GA not recording `org` and `publisher` correctly
After implementing CSS Selectors to collect organization and publisher (when present), GA is showing that the implementation worked, but it is recording those variables for some pageviews and not all.
How to reproduce
- Log into datagovGA4
- Create a report to show datagov_dataset_organization
- Filter by a specific dataset URL
- witness the variance in organization and (not set)
Expected behavior
100% of dataset pageviews will attribute a datagov_dataset_organization and a datagov_dataset_publisher.
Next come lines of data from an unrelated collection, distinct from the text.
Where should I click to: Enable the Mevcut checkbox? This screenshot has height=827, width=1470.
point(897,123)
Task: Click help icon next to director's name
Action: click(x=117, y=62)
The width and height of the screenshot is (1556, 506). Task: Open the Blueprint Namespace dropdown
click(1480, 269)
Each dataset page will contain one value per variable, and not a value and also (not set) for some pageviews.
Actual behavior
~60% of pageviews record an org and publisher, and ~40% record (not set)
Sketch
- [ ] Research activity to determine issue or if it is related to bots
- [ ] Make necessary changes
- [ ] Validate changes work in GA
New goal: Have the organization and publisher drawn from CKAN directly to populate a dataLayer array upon pageload, like usa.gov does:
This would apply on all pages related to a dataset, for example:
- https://catalog.data.gov/dataset/electric-vehicle-population-data
- https://catalog.data.gov/dataset/electric-vehicle-population-data/resource/8abbca4e-2f1c-4249-989f-b96201dd4710
- https://catalog.data.gov/dataset/electric-vehicle-population-data/resource/cb5a9adb-b9f1-44f5-aa3f-7f3c768da5d3
Should all have the same array with organization set to State of Washington and publisher set to data.wa.gov
This tutorial should help: https://www.analyticsmania.com/post/ultimate-google-tag-manager-data-layer-tutorial/
From there, I can use GTM dataLayer variables to collect the data and send on pageviews and file downloads to GA, to associate those events with the org.
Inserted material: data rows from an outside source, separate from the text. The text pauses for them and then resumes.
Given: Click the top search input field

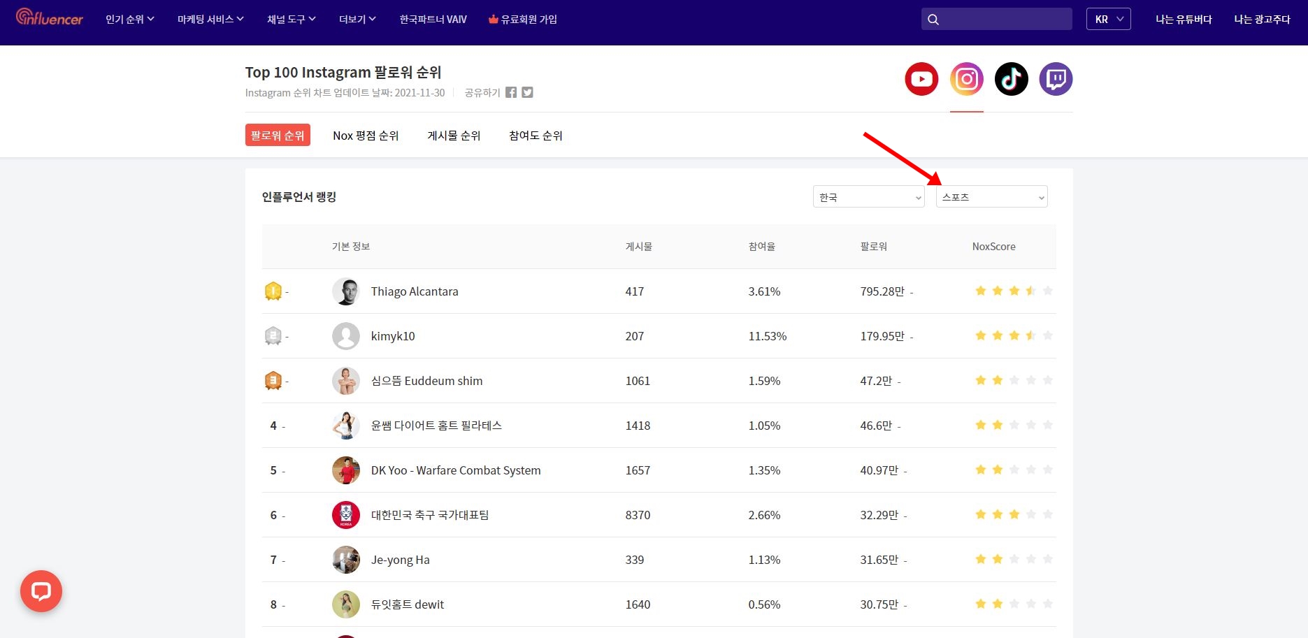Looking at the screenshot, I should (x=1007, y=20).
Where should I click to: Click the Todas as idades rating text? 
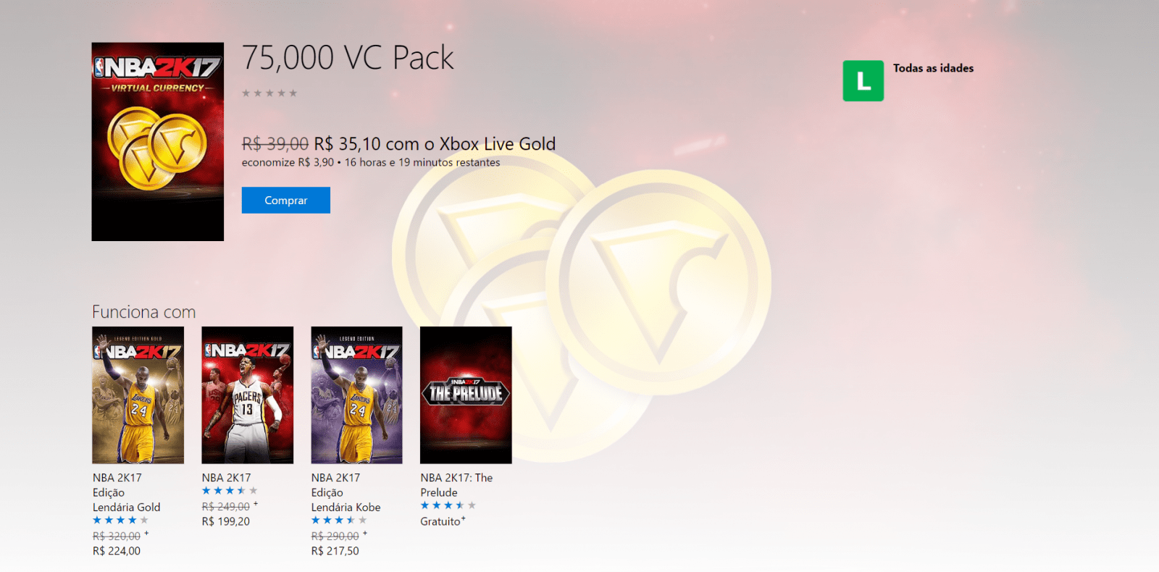[933, 68]
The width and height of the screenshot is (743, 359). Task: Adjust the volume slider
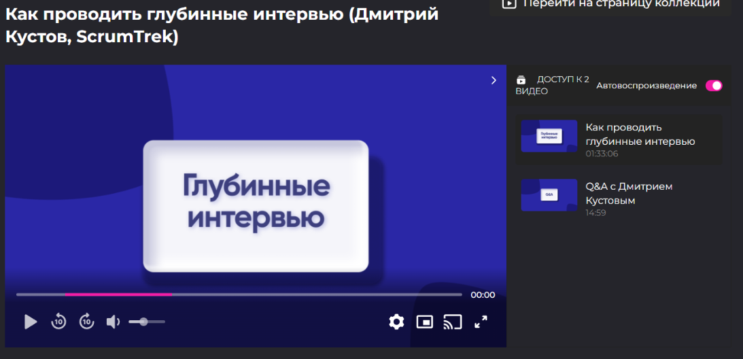point(147,322)
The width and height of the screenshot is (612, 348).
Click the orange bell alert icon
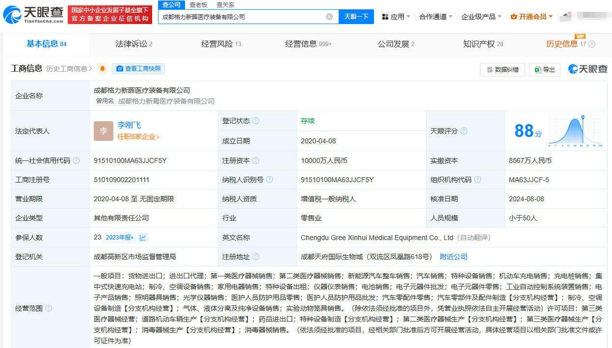(103, 69)
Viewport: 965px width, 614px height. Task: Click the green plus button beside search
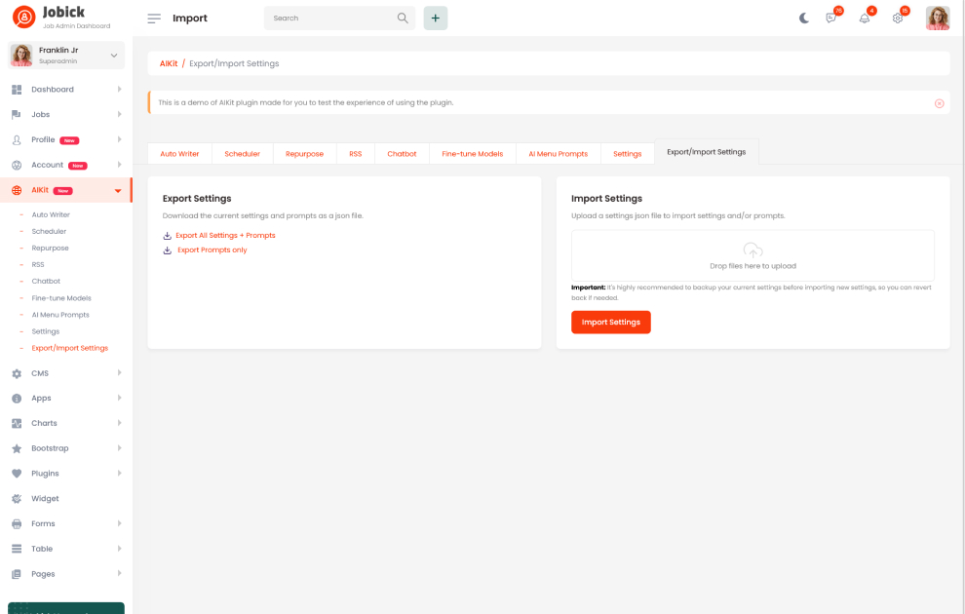click(x=436, y=19)
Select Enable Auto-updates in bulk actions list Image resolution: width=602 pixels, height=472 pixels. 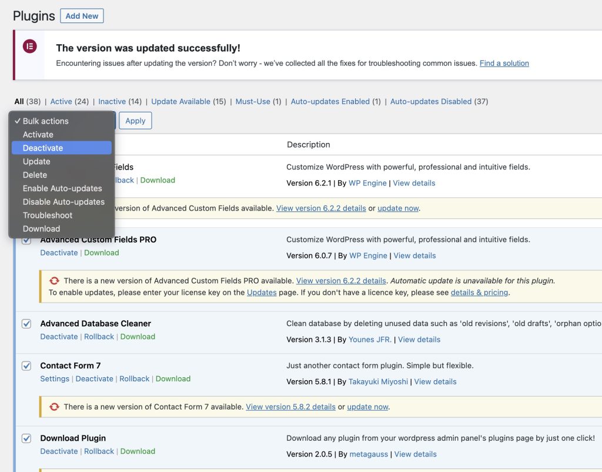tap(62, 188)
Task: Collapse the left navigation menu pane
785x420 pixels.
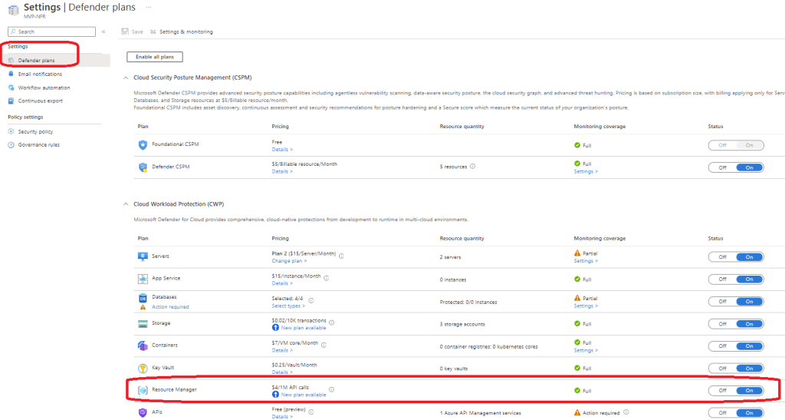Action: [x=103, y=31]
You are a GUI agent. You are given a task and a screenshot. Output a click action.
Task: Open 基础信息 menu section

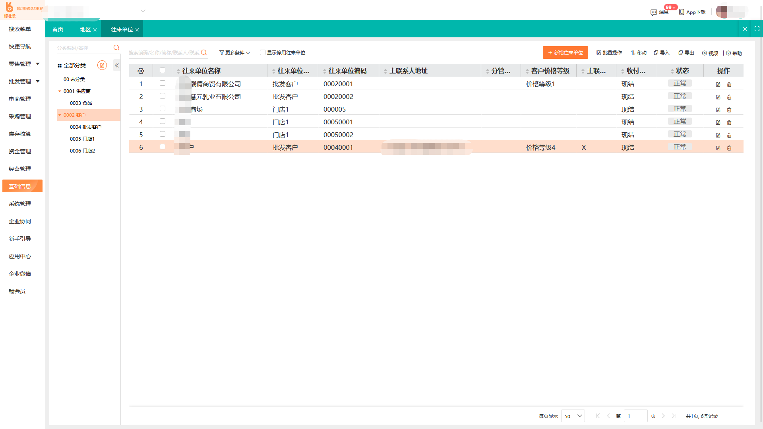click(x=21, y=186)

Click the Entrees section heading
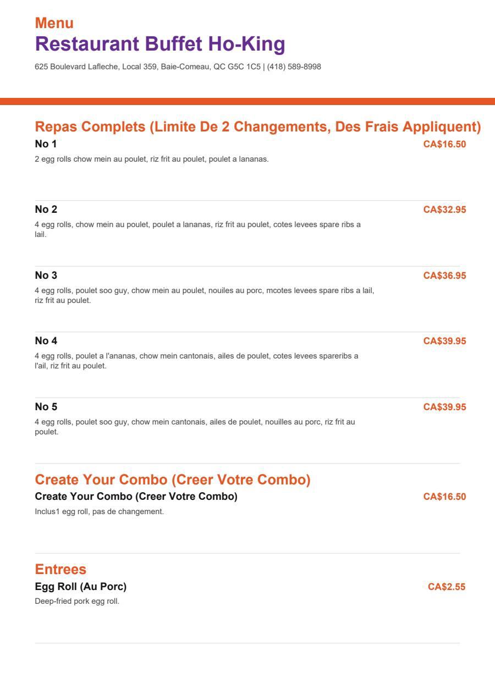click(x=61, y=569)
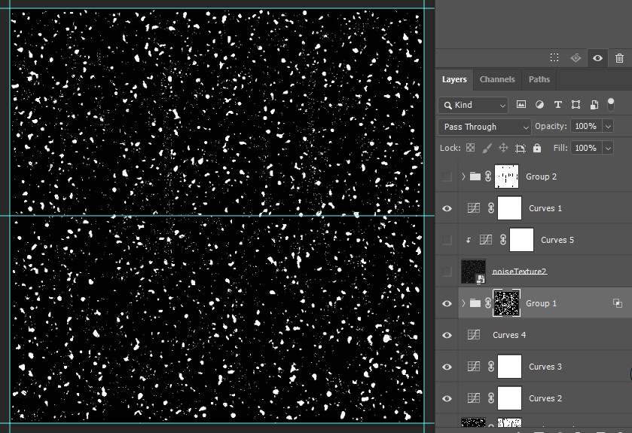
Task: Click the adjustment layer filter icon
Action: [539, 105]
@robert-bryson any updates here?
@robert-bryson , please update the ticket.
The current approach (JS Google Tag Manger script) is the recommended by Tag Manager but not working for us, obviously. There is a way to generate it via an official server-side tagging option. The docs describe a very different scenario than what is presented above so I am working on achieving the above with the official functionality if possible.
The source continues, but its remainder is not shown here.